No more military custody for al-Qaeda fighters

President Obama backed down from his threat to veto the 2012 defense authorization bill that Congress passed this month. But the legislation takes a position on detainees that is misguided. It should prompt the president to fully exercise the discretion the legislation gives him.

For the first few years after the Sept. 11, 2001, attacks, it was not at all clear we were beating al-Qaeda: Terror attacks took place in London, North Africa, the Middle East, South Asia and the Philippines.

Today, al-Qaeda’s leadership is decimated and its regional affiliates are struggling mightily. The lone-wolf threat remains significant, but lone wolves do not represent strategic threats any more than gang killings represent the crippling of U.S. society. We have far to go to defeat our jihadist adversary and its slowly eroding ideology, but we are more than halfway through writing the book of the downfall and death of al-Qaeda.

Amid the global decline of deaths from terror attacks, our nation recently debated whether to give this group what it wants: continued treatment as a viable military adversary on par with U.S. soldiers. Doing so suggests that al-Qaeda fighters deserve to be treated differently than the common criminals and murderers they are. Their ideology is dying because they can’t defend themselves against charges of wanton murder across the Muslim world; that is their Achilles’ heel.

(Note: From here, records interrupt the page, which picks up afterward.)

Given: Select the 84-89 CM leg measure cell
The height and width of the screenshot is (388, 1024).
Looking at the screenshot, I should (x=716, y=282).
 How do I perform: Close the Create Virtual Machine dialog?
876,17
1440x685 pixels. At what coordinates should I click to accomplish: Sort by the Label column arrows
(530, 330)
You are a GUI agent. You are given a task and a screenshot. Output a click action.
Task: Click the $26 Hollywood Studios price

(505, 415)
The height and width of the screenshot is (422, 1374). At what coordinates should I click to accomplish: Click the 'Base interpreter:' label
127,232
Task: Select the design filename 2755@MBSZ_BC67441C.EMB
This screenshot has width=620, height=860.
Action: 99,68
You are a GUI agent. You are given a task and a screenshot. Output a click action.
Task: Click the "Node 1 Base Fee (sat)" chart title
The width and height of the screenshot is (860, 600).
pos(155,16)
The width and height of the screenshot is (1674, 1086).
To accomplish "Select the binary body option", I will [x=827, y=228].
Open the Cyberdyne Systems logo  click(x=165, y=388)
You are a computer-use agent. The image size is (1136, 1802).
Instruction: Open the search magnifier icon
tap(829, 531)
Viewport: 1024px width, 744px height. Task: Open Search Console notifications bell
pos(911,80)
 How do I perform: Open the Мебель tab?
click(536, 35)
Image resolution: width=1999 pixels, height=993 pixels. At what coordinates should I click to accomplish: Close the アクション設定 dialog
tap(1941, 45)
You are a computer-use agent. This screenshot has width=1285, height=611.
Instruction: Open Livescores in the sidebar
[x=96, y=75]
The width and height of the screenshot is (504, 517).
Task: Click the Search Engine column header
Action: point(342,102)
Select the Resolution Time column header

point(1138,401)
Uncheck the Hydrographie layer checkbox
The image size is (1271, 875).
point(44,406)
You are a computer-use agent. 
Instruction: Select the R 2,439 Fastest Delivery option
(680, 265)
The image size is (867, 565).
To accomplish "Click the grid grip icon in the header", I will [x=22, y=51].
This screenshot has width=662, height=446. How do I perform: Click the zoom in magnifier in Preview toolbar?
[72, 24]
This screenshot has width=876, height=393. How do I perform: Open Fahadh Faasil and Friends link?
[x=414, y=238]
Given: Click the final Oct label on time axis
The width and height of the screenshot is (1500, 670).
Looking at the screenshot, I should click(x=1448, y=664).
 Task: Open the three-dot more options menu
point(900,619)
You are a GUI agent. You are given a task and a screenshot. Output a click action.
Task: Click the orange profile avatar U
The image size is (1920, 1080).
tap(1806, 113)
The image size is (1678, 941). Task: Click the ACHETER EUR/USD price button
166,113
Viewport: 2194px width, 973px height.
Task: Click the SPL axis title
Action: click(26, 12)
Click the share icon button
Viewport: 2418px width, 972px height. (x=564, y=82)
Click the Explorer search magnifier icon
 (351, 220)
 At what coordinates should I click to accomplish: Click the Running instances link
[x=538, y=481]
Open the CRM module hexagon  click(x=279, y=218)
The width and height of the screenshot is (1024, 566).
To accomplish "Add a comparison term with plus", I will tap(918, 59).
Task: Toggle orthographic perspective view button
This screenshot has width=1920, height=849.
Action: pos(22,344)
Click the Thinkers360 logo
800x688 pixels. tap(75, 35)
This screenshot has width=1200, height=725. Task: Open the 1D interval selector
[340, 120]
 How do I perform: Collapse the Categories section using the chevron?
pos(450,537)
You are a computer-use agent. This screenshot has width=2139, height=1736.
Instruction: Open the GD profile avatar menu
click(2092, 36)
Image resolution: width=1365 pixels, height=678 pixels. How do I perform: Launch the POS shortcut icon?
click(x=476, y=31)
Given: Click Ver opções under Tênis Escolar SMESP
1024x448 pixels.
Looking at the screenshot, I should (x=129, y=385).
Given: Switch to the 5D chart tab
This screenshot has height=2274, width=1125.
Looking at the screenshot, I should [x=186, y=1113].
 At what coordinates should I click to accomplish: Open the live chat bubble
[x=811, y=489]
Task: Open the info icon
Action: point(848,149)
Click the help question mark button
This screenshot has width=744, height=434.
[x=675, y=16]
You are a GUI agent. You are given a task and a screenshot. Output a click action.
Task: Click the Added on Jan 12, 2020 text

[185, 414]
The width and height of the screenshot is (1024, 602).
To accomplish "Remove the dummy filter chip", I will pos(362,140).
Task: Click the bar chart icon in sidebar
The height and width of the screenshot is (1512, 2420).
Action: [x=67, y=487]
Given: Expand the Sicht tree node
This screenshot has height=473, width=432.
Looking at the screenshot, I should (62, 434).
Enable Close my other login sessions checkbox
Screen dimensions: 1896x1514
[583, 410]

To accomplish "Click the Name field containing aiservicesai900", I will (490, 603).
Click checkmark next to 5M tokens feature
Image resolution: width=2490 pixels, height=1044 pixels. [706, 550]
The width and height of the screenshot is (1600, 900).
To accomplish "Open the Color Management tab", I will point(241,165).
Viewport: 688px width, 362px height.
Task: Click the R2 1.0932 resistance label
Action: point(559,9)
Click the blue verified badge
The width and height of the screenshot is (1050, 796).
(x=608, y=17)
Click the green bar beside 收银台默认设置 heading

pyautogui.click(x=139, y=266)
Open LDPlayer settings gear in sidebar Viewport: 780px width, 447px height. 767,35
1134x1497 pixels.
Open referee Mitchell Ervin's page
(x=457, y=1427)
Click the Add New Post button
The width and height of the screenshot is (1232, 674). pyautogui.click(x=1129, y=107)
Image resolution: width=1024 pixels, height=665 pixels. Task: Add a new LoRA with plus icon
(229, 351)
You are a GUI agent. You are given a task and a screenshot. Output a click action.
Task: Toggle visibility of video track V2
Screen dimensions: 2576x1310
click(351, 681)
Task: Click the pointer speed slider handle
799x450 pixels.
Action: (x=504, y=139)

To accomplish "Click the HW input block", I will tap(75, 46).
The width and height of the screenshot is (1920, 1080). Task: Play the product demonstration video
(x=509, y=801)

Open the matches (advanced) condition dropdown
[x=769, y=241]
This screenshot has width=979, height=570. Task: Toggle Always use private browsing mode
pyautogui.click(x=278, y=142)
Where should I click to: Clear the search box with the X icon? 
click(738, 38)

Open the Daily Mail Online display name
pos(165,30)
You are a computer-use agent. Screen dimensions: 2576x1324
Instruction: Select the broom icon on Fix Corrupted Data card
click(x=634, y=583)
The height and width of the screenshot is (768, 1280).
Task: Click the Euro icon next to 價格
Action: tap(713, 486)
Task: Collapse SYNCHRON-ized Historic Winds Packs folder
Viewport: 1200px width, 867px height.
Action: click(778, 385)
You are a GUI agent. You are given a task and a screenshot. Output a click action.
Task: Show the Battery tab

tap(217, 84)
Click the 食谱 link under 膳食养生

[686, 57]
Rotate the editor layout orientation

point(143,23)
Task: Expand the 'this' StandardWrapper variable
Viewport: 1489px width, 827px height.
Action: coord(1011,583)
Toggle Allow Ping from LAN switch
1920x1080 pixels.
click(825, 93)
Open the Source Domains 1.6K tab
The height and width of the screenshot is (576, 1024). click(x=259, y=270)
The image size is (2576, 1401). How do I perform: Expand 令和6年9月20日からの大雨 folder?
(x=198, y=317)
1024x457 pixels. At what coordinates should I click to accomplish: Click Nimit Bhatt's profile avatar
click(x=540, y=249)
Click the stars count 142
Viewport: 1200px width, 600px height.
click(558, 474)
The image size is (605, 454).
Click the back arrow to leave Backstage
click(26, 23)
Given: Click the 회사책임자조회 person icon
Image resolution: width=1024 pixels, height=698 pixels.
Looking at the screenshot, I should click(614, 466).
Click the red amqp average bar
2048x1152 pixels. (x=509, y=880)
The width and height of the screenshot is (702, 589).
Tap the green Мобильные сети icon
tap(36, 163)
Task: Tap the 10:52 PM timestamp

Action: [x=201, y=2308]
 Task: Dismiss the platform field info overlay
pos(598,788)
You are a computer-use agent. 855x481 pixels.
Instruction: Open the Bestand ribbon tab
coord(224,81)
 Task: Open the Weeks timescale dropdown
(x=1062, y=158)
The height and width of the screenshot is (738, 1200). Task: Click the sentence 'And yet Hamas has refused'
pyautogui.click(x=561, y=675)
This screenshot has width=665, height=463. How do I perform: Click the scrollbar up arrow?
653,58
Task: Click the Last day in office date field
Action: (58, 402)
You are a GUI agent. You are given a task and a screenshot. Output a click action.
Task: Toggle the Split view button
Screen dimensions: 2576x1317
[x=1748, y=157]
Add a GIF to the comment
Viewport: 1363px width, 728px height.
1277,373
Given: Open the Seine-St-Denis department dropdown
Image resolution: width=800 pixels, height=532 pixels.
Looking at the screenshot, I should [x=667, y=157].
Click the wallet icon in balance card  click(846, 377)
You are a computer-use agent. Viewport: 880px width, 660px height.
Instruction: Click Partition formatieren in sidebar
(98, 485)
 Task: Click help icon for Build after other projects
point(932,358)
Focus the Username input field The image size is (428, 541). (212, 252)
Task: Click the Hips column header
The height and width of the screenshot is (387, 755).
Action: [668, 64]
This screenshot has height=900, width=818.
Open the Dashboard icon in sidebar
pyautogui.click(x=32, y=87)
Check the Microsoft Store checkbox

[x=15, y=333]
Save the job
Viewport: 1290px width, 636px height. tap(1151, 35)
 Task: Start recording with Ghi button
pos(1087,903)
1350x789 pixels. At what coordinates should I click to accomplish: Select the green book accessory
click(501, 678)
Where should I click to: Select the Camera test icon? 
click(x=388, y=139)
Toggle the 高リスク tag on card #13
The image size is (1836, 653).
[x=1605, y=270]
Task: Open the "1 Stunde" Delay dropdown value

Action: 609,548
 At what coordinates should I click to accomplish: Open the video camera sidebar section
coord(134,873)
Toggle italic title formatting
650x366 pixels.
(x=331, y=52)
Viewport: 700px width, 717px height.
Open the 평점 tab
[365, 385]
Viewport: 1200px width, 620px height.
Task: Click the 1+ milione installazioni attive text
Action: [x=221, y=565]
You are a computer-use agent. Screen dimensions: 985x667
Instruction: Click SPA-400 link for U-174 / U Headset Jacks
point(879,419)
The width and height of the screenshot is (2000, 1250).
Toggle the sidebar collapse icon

Yet now we have agreed to mandate military custody for some detainees.

Rather than engage in a dispassionate assessment of what plagues our adversary, many in Washington focused on internal political disputes. Meanwhile, it’s the degradation of its platform that al-Qaeda hates, the perception that its fighters are weak killers with no vision and no future. Certain provisions in the defense legislation offer a boon to al-Qaeda, allowing its fighters to argue that they remain a strategic threat, that they are a powerful movement meriting a military response and that the growing perception that they’ve become common criminals is wrongheaded. We don’t seem to be fighting them when we decide they have to head to military custody; it’s what they want. We’re fighting among ourselves, even as we’re grinding them down operationally.

One rationale for why we are headed down this path might be that it is a better option for the U.S. agencies that have to interrogate the fighters. Yet not once in nearly 10 years in senior positions at the CIA and the FBI did I hear a professional raise this issue. Indeed, some of our most respected national security leaders have said they don’t need or want this law. Like the debate about whether we should direct law enforcement professionals to Mirandize suspects, this is a national security dispute in which questions about how to fight the enemy outside the Beltway have become subordinate to fighting inside the Beltway.

The legislation Congress sent the president grants him authority to waive the military-detention provisions. He should use it, as we recognize that the criminal justice system has tools the military doesn’t. A new, healthy debate could center on whether there should be adjustments to terror cases without mandating military custody. One useful legal action would be accelerating the deportation of non-citizens in national security investigations. We spend too many taxpayer dollars on people we should have simply expelled, but the process to send them home is cumbersome. As it considers best tactics going forward, Washington also should tackle the politically sensitive question of how to advance the legal process by which the United States collects digital intelligence. We’re mired in a decades-old analog process that was designed to accommodate Cold War needs. And it would be useful to address why, years after intelligence reform, we still lack a single clearinghouse for security clearances.

Our goal should be simple: Take what our adversaries hate and turn it against them. In countless statements, al-Qaeda and its affiliates have told us they cannot defend the killing of innocents. Military engagements are easy for them to explain; murder is not. In numerous polls across the Islamic world, citizens consistently say that they do not understand al-Qaeda killings of Muslims, though they have no problem with al-Qaeda and Taliban military engagements with the United States. And al-Qaeda’s footprint — its recruiting, its ability to take advantage of the Arab Spring and its presence on al-Jazeera — is disappearing because of its inability to answer these criticisms.

The United States does not want to suggest that al-Qaeda is a battlefield adversary; it is not. Yet we have said its members are worthy of treatment as military adversaries, requiring military custody. They are below this and slipping further every day from self-inflicted missteps. We should take advantage of their mistakes and use those errors against this fading threat. Don’t give them what they want. Give them what they hate.

By Philip Mudd, who served as deputy director of the CIA’s Counterterrorist Center from 2003 to 2005 and as senior intelligence adviser to the FBI from 2009 to 2010. He is senior global adviser at Oxford Analytica, a global analysis and consulting firm.